Yin Sun received his B.Eng. and Ph.D. degrees in Electronic Engineering from Tsinghua University, in 2006 and 2011, respectively. He was a Postdoctoral Scholar and Research Associate at the Ohio State University from 2011-2017 and an Assistant Professor in the Department of Electrical and Computer Engineering at Auburn University from 2017- 2023. He is currently the Godbold Associate Professor in the Department of Electrical and Computer Engineering at Auburn University, Alabama. His research interests include Wireless Networks, Machine Learning, Semantic Communications, Age of Information, Information Theory, and Robotic Control. He is also interested in applying AI and Machine Learning techniques in Agricultural, Food, and Nutrition Sciences.
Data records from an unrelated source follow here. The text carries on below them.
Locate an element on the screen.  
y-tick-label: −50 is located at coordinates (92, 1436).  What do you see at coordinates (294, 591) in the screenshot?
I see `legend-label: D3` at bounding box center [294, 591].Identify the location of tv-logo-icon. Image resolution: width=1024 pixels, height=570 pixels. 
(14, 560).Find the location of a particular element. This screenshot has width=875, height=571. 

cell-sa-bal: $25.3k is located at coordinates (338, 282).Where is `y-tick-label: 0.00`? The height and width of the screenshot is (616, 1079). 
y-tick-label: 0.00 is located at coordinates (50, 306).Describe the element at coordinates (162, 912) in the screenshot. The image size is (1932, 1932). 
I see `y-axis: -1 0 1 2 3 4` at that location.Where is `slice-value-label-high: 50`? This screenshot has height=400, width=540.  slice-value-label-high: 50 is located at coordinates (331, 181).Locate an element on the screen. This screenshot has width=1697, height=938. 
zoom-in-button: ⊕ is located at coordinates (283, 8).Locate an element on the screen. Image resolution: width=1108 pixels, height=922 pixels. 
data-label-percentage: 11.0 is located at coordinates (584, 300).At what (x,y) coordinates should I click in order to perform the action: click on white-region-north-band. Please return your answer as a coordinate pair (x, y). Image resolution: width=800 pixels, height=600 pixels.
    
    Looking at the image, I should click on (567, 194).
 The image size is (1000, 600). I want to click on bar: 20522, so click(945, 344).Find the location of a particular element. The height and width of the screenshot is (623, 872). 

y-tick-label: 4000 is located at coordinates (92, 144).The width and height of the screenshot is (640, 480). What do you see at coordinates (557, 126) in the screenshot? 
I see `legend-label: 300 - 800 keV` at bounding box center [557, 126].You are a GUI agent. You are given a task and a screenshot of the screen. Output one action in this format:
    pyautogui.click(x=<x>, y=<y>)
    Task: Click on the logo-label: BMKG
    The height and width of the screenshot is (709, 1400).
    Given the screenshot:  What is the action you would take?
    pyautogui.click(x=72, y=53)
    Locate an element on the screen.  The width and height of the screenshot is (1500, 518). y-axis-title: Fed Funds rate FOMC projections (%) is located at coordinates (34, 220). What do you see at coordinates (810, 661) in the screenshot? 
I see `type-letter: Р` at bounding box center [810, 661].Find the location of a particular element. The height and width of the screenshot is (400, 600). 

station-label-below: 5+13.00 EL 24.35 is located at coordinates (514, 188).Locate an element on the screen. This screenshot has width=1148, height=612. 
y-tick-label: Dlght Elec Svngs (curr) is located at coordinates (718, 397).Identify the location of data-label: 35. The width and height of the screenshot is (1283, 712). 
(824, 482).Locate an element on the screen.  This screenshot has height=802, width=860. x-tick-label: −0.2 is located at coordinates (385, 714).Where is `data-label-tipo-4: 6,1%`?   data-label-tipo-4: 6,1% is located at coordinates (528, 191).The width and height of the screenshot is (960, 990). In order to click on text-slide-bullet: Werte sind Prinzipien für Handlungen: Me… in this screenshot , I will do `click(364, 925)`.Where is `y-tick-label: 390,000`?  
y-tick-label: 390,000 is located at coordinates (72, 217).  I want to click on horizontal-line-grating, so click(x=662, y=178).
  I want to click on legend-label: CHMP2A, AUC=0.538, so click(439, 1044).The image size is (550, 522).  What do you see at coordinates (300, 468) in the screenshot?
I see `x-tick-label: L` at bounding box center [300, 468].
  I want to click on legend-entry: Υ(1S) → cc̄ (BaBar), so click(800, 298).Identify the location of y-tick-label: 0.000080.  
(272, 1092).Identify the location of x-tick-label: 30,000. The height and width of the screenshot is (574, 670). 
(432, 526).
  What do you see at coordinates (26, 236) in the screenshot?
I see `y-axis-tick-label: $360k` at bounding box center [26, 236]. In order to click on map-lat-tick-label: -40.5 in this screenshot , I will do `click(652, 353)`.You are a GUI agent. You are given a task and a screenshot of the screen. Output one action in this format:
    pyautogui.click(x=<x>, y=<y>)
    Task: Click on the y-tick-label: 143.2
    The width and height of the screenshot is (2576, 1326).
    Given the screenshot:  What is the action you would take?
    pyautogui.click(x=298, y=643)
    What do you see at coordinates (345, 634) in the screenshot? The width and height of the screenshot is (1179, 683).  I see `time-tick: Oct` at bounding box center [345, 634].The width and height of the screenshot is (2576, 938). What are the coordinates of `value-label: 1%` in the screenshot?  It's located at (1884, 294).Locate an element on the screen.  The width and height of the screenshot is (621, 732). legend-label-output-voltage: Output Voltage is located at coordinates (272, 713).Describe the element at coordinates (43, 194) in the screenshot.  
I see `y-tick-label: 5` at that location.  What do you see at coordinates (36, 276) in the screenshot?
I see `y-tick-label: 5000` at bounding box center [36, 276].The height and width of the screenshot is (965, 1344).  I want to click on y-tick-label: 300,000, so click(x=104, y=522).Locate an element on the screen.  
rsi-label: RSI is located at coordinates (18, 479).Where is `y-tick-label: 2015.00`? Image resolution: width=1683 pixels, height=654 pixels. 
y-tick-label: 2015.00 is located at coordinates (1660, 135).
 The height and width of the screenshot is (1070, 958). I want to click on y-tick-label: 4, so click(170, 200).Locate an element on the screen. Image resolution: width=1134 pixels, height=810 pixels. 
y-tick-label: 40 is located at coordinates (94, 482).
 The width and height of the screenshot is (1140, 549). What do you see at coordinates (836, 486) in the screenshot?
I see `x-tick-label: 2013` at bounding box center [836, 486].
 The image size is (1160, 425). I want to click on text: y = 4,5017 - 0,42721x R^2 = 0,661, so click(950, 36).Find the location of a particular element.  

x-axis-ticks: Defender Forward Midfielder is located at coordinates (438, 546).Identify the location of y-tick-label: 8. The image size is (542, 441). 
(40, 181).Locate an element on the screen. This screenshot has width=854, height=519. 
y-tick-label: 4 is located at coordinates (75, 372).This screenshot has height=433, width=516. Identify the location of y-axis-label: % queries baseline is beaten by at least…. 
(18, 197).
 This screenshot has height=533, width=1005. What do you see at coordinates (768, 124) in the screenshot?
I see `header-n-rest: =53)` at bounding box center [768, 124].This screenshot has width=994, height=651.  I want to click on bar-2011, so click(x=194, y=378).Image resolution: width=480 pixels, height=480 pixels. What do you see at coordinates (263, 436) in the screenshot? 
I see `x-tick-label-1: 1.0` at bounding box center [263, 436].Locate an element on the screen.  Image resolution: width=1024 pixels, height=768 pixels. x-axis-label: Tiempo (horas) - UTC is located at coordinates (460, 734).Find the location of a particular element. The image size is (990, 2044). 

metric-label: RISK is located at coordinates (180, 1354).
He has served as an Associate Editor of the IEEE Transactions on Network Science and Engineering, an Editor of the Journal of Communications and Networks, an Editor of the IEEE Transactions on Green Communications and Networking, a Guest Editor of five special journal issues, and an Organizing Committee Member of several conferences. He founded the Age of Information (AoI) Workshop in 2018 and the Modeling and Optimization in Semantic Communications (MOSC) Workshop in 2023. His articles received the Best Student Paper Award of the IEEE/IFIP WiOpt 2013, Best Paper Award of the IEEE/IFIP WiOpt 2019, runner-up for the Best Paper Award of ACM MobiHoc 2020, and 2021 Journal of Communications and Networks (JCN) Best Paper Award. He co-authored a monograph Age of Information: A New Metric for Information Freshness. He received the Auburn Author Award of 2020, the National Science Foundation (NSF) CAREER Award in 2023, and was named a Ginn Faculty Achievement Fellow in 2023. He is a Senior Member of the IEEE and a Member of the ACM.